Maximum a Posteriori (MAP) Estimation

  Considering that the denominator $p(X)$ is independent of the parameter $\theta$ to be estimated, we can get $p(\theta\vert X)\propto p(X\vert\theta)\cdot p(\theta)$. Thus,

\[\arg\max_\theta p(X\vert\theta)=\arg\max_\theta p(X\vert\theta)\cdot p(\theta).\]

  It is similar to MLE, yet we introduce the prior knowledge $p(\theta)$ to narrow the parameter space. MLE is a special MAP estimation where the prior is the uniform distribution.

Variational Bayes Inference

  A more general approach to solving intractable problem is variational inference. Supposing we have a tractable distribution $q(\theta)$, we can make $q(\theta)$ and $p(\theta\vert X)$ ‘close’ to estimate $\theta$. Considering the KL divergence between $q$ and $p$, we have

\[\text{KL}(q\Vert p)=\int q(\theta)\log\frac{q(\theta)}{p(\theta\vert X)}\text{d}\theta=\mathbb{E}_q\log\frac{q(\theta)}{p(\theta\vert X)},\] \[\log p(\theta\vert X)=\log p(X\vert\theta)+\log p(\theta)-\log p(X),\] \[\log p(x)=\text{KL}(q\Vert p)+\mathbb{E}_q\log\frac{p(x,\theta)}{q(\theta)}.\]

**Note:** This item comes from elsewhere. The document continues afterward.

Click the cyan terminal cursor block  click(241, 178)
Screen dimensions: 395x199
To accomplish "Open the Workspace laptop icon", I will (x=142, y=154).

  Because KL divergence is strictly non-negative, the second term is a lower bound for $\log p(x)$, also known as the evidence lower bound (ELBO). Minimizing the KL divergence between $q$ and $p$ is equivalent to maximizing the second term. See VAE for more details on calculating the ELBO via the reparameterization trick.

Expectation-Maximization Algorithm

  In some cases, the observation $X$ may be incomplete or accompanied by the influence of latent variables $Z$ as

\[\hat{\theta}=\arg\max_\theta\log p(X\vert\theta)=\arg\max_\theta\log\sum_Zp(X,Z\vert\theta),\]

where we can’t directly perform maximum likelihood estimation due to the sum within the logarithm. Fortunately, we can extract the sum operation from the logarithm through the Jensen’s inequality

\[\begin{aligned} L(\theta) &= \log\sum_Zp(X,Z\vert\theta), \\ &= \log\mathbb{E}_{z\sim q(z)}\frac{p(X,z\vert\theta)}{q(z)}, \\ &\geq\underbrace{\mathbb{E}_{z\sim q(z)}\log\frac{p(X,z\vert\theta)}{q(z)}}_{\text{ELBO}}. \end{aligned}\]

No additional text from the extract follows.